Directions
Here is the task for the records below: repeat exactly the lines from the one with "Task: Click the Format Column dialog title" to the one with "Open Dashboards in", both included, and nothing else.

Provided material
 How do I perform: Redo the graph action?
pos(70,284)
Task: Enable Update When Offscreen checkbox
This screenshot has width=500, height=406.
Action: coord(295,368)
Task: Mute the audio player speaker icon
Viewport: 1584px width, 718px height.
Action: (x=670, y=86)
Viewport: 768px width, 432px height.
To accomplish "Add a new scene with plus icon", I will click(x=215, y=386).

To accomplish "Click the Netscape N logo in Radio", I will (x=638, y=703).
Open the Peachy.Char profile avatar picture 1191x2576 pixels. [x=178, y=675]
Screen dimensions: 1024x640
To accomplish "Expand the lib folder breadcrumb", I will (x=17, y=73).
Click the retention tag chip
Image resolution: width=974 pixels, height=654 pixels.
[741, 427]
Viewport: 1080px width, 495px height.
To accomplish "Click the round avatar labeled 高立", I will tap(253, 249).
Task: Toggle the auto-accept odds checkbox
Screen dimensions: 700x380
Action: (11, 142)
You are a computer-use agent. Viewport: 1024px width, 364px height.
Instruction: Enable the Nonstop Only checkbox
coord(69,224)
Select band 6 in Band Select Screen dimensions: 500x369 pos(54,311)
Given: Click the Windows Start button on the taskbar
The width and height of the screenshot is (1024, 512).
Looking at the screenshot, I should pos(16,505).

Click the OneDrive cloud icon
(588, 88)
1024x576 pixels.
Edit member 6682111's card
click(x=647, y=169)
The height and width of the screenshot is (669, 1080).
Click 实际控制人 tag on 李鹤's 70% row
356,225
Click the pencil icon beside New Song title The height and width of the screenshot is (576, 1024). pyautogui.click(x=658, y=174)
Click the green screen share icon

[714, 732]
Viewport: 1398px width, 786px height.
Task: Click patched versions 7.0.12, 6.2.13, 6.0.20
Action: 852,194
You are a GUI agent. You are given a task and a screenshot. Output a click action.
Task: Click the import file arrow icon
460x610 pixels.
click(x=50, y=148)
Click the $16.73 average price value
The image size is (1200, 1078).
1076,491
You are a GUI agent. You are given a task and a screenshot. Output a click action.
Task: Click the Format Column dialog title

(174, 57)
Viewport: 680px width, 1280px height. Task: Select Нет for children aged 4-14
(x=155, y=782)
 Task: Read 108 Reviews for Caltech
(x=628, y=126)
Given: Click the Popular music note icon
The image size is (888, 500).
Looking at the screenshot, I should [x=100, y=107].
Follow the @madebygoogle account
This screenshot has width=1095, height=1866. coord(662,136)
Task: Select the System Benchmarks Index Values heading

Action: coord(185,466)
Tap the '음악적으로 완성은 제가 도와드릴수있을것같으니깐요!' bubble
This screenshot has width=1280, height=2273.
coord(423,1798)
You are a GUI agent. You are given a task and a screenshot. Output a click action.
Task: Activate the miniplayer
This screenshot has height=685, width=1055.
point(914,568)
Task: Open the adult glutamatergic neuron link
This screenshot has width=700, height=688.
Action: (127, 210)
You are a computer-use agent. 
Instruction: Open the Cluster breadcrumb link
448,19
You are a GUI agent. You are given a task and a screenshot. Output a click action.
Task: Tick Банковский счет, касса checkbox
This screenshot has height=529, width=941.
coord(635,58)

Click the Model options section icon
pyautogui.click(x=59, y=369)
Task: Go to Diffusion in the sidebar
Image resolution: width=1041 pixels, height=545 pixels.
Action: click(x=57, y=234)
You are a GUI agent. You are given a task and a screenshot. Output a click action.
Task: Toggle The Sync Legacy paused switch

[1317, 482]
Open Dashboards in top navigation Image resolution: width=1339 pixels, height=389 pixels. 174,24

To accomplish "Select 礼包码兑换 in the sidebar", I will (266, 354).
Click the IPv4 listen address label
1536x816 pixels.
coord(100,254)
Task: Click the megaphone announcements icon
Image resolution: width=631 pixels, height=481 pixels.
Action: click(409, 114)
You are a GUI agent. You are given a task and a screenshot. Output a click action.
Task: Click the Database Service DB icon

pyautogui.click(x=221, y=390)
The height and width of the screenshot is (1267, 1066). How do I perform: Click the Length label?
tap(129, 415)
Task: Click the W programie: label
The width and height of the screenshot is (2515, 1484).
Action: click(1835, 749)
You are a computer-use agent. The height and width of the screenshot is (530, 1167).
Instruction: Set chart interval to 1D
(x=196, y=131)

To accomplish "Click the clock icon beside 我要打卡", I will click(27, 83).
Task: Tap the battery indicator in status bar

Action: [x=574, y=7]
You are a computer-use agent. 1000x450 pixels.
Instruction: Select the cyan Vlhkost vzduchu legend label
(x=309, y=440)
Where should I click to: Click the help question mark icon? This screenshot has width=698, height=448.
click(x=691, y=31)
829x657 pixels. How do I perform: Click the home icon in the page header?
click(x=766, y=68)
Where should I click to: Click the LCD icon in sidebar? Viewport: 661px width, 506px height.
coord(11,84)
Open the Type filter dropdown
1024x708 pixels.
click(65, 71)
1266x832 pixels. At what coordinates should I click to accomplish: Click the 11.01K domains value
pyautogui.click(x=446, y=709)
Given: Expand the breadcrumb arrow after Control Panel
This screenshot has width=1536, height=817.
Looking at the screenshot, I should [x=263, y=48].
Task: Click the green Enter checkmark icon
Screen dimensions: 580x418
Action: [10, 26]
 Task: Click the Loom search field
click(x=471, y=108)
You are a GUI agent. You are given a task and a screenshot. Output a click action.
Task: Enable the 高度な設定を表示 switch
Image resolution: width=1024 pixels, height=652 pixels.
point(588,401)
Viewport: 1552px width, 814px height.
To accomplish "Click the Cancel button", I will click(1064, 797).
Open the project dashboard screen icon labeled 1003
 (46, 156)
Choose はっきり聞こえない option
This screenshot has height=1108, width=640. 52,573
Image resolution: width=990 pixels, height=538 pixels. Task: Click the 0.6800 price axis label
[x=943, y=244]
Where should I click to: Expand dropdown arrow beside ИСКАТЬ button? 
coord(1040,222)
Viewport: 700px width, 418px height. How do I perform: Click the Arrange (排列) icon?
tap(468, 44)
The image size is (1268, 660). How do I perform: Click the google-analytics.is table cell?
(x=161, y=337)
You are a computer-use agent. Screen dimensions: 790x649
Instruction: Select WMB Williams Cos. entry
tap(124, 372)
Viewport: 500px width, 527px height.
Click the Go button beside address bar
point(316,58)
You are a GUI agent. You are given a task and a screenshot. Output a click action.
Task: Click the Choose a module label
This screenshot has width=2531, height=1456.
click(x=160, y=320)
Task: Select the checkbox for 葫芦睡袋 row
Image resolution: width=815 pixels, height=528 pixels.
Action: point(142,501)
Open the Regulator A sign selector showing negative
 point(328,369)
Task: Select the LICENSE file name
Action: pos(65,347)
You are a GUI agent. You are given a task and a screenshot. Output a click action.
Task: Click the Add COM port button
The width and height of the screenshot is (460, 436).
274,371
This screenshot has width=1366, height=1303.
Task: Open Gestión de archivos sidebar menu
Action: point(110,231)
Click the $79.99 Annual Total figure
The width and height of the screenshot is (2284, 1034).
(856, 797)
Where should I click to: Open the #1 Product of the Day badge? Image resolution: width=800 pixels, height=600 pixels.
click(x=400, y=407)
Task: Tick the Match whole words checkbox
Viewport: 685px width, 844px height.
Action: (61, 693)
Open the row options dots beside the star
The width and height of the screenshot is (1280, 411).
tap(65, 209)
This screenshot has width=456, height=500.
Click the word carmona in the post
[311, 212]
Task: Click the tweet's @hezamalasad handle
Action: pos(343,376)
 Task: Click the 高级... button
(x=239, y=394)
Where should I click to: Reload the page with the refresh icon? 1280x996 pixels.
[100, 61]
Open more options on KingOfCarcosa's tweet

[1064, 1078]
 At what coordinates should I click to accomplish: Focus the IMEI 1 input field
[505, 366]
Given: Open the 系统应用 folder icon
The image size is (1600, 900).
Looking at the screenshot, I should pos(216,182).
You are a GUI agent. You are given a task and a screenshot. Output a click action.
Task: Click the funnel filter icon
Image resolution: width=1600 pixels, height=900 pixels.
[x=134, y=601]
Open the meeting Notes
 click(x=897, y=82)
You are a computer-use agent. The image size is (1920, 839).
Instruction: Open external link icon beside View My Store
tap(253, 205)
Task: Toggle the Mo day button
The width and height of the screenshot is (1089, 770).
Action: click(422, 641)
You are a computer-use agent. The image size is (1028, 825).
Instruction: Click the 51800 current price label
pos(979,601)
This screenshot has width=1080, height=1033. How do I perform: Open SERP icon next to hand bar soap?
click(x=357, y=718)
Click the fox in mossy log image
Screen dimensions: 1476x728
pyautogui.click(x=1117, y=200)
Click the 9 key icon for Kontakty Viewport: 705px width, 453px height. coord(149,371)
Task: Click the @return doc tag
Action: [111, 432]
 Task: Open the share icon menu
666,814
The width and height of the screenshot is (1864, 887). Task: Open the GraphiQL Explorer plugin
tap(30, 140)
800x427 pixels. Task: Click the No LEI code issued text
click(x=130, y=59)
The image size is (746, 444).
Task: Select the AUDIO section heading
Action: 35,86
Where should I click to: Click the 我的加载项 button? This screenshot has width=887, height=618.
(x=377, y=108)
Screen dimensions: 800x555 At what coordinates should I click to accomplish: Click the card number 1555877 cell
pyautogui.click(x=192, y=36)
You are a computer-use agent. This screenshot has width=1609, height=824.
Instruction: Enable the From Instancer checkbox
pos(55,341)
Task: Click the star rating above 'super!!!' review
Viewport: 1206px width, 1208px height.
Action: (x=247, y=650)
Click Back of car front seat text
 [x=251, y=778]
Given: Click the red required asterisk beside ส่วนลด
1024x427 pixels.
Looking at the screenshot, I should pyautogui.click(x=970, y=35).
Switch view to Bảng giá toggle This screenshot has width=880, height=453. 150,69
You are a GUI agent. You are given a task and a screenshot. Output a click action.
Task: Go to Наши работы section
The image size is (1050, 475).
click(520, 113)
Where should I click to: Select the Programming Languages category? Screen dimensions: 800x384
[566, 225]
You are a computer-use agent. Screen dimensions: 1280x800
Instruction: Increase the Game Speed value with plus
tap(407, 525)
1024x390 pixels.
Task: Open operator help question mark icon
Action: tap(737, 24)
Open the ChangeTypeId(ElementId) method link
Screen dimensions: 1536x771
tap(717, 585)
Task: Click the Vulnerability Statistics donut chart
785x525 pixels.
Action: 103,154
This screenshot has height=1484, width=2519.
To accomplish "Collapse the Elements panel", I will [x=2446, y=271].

Solution for this task
Task: Click the Format Column dialog title

(174, 57)
Viewport: 680px width, 1280px height. Task: Select Нет for children aged 4-14
(x=155, y=782)
 Task: Read 108 Reviews for Caltech
(x=628, y=126)
Given: Click the Popular music note icon
The image size is (888, 500).
Looking at the screenshot, I should [x=100, y=107].
Follow the @madebygoogle account
This screenshot has width=1095, height=1866. coord(662,136)
Task: Select the System Benchmarks Index Values heading

Action: coord(185,466)
Tap the '음악적으로 완성은 제가 도와드릴수있을것같으니깐요!' bubble
This screenshot has width=1280, height=2273.
coord(423,1798)
You are a GUI agent. You are given a task and a screenshot. Output a click action.
Task: Activate the miniplayer
This screenshot has height=685, width=1055.
point(914,568)
Task: Open the adult glutamatergic neuron link
This screenshot has width=700, height=688.
Action: (127, 210)
You are a computer-use agent. 
Instruction: Open the Cluster breadcrumb link
448,19
You are a GUI agent. You are given a task and a screenshot. Output a click action.
Task: Tick Банковский счет, касса checkbox
This screenshot has height=529, width=941.
coord(635,58)

Click the Model options section icon
pyautogui.click(x=59, y=369)
Task: Go to Diffusion in the sidebar
Image resolution: width=1041 pixels, height=545 pixels.
Action: click(x=57, y=234)
You are a GUI agent. You are given a task and a screenshot. Output a click action.
Task: Toggle The Sync Legacy paused switch

[1317, 482]
Open Dashboards in top navigation Image resolution: width=1339 pixels, height=389 pixels. 174,24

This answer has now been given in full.